The subsequent step was to see whether or not the molecules left behind by these ice-dwelling algae may very well be used as a dependable sea ice proxy. To do this, the researchers checked out concentrations of C37:Four in sediment cores from a number of spots within the Arctic Ocean close to the present-day sea ice margins. In the latest previous, sea ice in these spots is thought to have been extremely delicate to regional temperature variation. That work discovered that the best concentrations of C37:Four occurred when climate was coldest and ice was at its peak. The highest concentrations dated again to the Younger-Dryas, a interval of very chilly and icy situations that occurred round 12,000 years in the past. When climate was at its warmest and ice ebbed, C37:Four was sparse, the analysis discovered.

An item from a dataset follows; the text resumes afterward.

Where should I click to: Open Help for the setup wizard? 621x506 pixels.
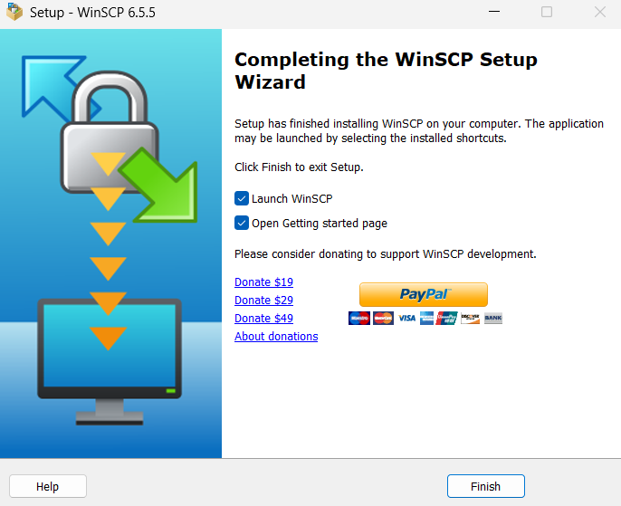coord(48,486)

“The correlations we found with this new proxy were far stronger than other markers people use,” stated Huang, a analysis fellow on the Institute at Brown for Environment and Society. “No correlation will be perfect because modeling sea ice is a messy process, but this is probably about as strong as you’re going to get.”

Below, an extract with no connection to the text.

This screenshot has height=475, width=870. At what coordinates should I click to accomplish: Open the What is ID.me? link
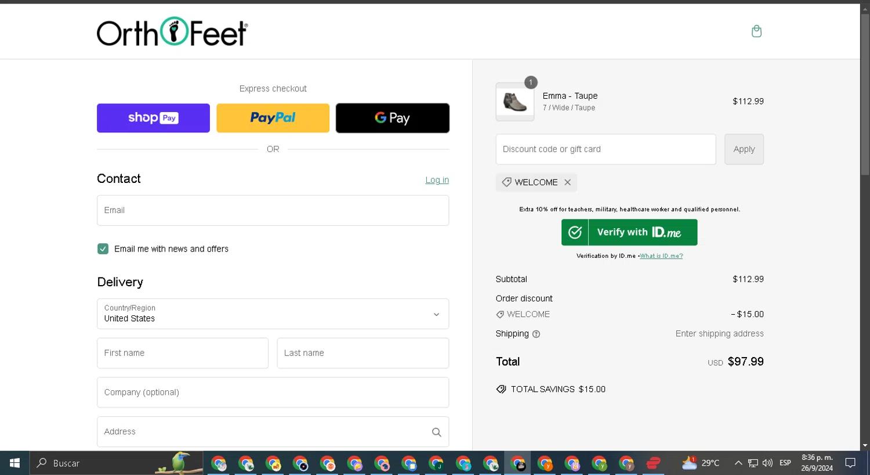click(661, 256)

And this new proxy has some further benefits over others, the researchers say. One different technique for reconstructing sea ice entails wanting for fossil stays of one other form of algae known as diatoms. But that technique turns into much less dependable additional again in time as a result of fossil molecules can degrade. Molecules like C37:Four have a tendency to be extra robustly preserved, making them doubtlessly higher for reconstructions over deep time than different strategies.

The researchers plan to additional analysis these new algae species to higher perceive how they grow to be embedded in sea ice, and the way they produce this alkenone compound. The algae seem to stay in brine bubbles and channels inside sea ice, however it could additionally bloom simply after the ice melts. Understanding these dynamics will assist the researchers to higher calibrate C37:Four as a sea ice proxy.

Ultimately, the researchers hope that the new proxy will allow higher understanding of sea ice dynamics via time. That info would enhance fashions of previous climate, which might make for higher predictions of future climate change.